Great point about tire pressure. I didn't even think of it as "sag" and to account for it in the CAD drawing! How the heck to measure it?! Depends on tire pressure but also rider and frame weight, etc.. I run 10lbs in the snow so i bet i lose a good amount of BB height...I'll have go get my wife to measure the sag some day.

The other thing in the quote above that is super important is to draw out the rear tire clearance and how far apart you'll need the chainstays and seat stays. I used S-bend chainstays with the 100mm wide BB and still had a pretty good dimple for the tire clearance. If I hadn't drawn it I would've gone through two sets of stays to get it right.

Great math BTW, i am surprised it's not that much different in weight! I think it's good to use 4130 for practice welding but I would go with 'real' bike tubes for a bike. I like (prefer) Walt's tubing suggestions to straight 4130 but I bet you could get some tubes from Nova that would work since they are probably much cheaper.

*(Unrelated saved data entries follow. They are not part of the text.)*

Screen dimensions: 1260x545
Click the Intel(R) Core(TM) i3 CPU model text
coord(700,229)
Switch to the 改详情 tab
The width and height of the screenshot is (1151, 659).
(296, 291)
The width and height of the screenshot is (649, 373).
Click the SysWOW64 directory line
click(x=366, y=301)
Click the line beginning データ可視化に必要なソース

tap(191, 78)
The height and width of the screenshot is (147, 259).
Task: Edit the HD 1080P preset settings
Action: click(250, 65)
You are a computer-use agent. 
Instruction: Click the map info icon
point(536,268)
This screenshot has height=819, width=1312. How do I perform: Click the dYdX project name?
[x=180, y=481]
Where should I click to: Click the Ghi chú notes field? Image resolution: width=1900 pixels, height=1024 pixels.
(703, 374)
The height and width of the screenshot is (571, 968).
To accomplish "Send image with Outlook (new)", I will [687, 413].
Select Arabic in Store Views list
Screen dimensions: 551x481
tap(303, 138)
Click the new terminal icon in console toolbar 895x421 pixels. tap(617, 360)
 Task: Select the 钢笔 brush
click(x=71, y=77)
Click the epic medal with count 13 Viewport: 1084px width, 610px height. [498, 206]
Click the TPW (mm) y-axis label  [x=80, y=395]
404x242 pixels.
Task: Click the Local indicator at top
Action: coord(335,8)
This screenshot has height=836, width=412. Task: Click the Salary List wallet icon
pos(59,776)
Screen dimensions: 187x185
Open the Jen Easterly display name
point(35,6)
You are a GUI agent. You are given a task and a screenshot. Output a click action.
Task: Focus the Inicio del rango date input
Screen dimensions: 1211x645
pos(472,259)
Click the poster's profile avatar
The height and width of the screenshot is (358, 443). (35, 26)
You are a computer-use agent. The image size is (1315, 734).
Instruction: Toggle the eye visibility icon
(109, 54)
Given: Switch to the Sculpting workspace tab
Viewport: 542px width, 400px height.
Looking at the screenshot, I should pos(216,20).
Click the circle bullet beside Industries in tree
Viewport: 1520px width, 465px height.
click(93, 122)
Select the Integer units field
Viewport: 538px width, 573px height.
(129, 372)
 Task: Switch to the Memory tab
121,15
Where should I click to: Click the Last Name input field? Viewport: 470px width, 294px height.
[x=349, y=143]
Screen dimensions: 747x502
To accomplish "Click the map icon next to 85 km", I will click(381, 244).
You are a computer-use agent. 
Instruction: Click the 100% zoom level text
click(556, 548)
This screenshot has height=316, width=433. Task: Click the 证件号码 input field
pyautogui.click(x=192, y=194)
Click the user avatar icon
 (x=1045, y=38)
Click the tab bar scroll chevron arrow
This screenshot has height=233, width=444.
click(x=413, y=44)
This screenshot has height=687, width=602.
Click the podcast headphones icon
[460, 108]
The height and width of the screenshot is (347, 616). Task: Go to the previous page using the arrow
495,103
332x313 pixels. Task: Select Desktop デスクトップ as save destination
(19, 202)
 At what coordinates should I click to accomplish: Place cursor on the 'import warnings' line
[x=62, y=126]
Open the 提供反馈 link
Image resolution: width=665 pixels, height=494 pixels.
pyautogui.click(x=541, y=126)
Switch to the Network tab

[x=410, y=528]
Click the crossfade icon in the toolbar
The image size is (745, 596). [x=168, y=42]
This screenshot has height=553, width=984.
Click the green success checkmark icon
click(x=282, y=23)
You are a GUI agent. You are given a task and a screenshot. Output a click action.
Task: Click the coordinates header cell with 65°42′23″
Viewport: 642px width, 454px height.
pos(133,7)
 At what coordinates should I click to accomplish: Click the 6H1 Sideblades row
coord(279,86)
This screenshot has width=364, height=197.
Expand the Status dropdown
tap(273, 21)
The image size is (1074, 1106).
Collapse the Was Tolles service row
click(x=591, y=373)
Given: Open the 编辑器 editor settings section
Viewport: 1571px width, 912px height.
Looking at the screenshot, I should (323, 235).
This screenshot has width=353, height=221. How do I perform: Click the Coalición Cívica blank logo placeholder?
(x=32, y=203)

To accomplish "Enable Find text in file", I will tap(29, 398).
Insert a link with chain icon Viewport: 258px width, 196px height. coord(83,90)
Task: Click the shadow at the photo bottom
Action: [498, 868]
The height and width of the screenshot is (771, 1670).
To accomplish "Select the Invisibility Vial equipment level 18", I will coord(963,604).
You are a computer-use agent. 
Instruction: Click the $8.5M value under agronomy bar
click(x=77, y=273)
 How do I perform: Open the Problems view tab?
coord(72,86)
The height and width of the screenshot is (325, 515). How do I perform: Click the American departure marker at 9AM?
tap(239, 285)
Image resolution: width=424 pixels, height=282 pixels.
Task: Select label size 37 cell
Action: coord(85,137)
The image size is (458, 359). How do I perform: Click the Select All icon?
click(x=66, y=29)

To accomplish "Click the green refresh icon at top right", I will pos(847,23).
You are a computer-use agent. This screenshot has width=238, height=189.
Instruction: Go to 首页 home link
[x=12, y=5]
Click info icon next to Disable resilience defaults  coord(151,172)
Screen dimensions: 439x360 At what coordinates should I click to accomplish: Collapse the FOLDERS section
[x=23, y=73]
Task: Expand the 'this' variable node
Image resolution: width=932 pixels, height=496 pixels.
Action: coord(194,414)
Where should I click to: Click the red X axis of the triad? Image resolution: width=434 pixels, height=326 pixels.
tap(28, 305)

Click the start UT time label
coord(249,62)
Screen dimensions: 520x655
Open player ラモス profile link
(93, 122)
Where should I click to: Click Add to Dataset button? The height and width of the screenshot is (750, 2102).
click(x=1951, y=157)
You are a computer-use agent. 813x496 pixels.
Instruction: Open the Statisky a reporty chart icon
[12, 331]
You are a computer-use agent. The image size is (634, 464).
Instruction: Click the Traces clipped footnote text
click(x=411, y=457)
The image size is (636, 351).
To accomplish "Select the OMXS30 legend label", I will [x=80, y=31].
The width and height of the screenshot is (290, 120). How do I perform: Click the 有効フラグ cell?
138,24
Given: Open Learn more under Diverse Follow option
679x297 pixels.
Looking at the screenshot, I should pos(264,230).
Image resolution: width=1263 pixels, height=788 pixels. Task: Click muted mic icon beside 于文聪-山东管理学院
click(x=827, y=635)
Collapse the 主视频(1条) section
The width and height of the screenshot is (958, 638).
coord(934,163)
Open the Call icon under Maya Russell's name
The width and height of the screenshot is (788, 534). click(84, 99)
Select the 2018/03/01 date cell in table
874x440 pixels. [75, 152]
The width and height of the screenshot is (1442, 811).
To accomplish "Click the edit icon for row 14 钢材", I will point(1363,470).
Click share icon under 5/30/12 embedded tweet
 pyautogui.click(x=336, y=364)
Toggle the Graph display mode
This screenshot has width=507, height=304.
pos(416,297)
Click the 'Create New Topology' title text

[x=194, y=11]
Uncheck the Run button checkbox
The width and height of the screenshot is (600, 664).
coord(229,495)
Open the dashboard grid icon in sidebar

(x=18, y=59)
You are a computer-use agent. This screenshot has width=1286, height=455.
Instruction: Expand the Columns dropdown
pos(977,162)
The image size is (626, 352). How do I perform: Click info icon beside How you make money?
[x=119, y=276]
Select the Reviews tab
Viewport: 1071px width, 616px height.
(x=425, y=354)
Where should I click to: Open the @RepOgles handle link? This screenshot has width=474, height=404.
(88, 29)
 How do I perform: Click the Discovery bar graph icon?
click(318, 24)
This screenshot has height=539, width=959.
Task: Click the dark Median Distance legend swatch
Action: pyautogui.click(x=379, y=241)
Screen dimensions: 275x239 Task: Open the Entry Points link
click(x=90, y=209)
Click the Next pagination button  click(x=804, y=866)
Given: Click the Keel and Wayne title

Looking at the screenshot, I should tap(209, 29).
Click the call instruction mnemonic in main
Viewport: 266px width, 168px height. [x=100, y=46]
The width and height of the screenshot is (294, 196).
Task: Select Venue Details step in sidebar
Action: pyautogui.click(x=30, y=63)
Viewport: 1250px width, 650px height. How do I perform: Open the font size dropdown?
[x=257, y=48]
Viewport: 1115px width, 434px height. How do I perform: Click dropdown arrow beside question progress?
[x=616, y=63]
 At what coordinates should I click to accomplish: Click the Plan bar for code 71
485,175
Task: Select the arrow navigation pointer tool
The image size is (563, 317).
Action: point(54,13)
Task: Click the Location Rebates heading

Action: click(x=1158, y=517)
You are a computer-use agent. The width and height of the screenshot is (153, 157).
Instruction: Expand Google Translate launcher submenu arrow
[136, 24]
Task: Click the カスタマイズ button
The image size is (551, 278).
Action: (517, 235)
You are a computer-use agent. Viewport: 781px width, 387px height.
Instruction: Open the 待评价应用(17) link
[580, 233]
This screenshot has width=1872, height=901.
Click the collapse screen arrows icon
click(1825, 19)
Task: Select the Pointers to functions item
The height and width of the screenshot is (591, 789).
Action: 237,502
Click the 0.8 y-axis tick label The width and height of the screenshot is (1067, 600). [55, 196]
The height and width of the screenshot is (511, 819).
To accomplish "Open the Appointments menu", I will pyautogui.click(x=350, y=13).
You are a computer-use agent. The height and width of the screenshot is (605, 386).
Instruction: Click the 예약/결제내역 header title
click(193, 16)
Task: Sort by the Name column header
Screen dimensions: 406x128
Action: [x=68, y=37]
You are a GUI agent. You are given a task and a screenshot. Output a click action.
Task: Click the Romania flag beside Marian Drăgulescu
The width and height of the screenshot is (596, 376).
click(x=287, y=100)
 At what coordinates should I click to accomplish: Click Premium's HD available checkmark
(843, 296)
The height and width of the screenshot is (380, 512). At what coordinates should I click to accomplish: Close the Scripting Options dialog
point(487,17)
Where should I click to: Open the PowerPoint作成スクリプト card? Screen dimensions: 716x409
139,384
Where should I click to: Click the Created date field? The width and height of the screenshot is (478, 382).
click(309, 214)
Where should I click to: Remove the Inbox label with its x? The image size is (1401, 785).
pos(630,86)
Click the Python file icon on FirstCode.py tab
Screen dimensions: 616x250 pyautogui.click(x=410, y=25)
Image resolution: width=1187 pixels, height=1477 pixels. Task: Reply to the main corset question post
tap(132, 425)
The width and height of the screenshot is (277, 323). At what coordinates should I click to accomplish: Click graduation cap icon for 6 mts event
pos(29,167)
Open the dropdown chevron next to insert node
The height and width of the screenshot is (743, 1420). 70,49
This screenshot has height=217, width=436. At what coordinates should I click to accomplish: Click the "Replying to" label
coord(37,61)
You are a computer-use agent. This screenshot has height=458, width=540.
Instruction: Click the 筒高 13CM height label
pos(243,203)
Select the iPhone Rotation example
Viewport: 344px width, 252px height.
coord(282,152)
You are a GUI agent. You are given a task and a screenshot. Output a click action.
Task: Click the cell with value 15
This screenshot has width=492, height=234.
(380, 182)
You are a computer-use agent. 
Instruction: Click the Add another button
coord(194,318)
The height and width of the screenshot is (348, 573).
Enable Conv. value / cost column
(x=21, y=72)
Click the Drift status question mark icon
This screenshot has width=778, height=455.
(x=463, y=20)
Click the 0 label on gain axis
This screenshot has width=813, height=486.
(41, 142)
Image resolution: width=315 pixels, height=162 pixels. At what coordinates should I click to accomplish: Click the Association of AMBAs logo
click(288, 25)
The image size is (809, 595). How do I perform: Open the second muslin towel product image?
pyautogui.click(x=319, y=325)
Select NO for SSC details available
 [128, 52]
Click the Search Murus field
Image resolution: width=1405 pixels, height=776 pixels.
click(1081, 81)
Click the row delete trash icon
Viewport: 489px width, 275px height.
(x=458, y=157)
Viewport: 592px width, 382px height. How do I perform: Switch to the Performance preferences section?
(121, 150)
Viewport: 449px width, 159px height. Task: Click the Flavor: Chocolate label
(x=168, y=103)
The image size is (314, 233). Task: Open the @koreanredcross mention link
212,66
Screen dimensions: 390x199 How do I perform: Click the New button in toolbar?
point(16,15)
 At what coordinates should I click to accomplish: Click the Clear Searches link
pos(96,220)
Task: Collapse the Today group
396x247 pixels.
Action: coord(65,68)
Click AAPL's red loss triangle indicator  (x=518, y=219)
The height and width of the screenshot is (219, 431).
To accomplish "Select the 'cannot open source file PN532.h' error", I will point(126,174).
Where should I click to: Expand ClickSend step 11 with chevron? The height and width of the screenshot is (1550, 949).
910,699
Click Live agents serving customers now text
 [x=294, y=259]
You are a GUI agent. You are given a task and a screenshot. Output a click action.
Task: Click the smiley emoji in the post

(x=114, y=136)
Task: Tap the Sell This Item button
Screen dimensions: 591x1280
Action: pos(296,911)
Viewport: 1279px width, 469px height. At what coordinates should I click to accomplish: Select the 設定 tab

PS- I was totally joking about being an expert after one fatbike build, i think you know that but just wanted to say it aloud. It was only my 9th frame ever.


----------



## Meriwether (Jul 26, 2007)

really not sure how i double-posted! i need help deleting this one...


----------



## rocwandrer (Oct 19, 2008)

its a choose your own adventure post... it looks like a double post, but they don't end the same way!


----------



## TrailMaker (Sep 16, 2007)

rocwandrer said:


> frame number 14 for me was my fat bike. My thoughts in brief and rough order of importance:
> 
> That drawing is the easy one. The hard drawings are in the other planes. Start with an axle and a rough tire cross-section. Add cranks, chain paths, chainrings, frame tubes, etc. You can build a good bike without a perfect chainstay drawing, but not without at least thinking about the issues present in that drawing.
> 
> ...


Great Stuff;

- This will be a year-round machine. Another trail bike capable of overlap with, but reaching into the more unrideable conditions for, a normal bike.

- I have never done a BIKE before, but having built many things over the years, I can see clearly from the outset that the rear of the bike is the trick. All the spacing will take hard parts in hand to measure and mock, and lots of fiddling.

- As previously mentioned, I plan on BUYING a fork from someone; Salsa, Surly, Vicious, ??? I basically just drew any old fork on there for geometry purposes.

- I will give some more thought to the lower geometry. I want the monster truck roll over height without making it less stable. I'd like to be able to boondock this thing through the woods without worrying, but I also don't want it to suffer from too high a CG.

- Great point on "sag". I plan to use 80-90mm rims with Nates. Accurate measurements of just such a setup from someone would be a good start for me!

- I look at tubing, and when I see 1.5x.035 4130, I know exactly what that is. When I read DFGC^^%XVZ#^#$... my head starts spinning again. More study.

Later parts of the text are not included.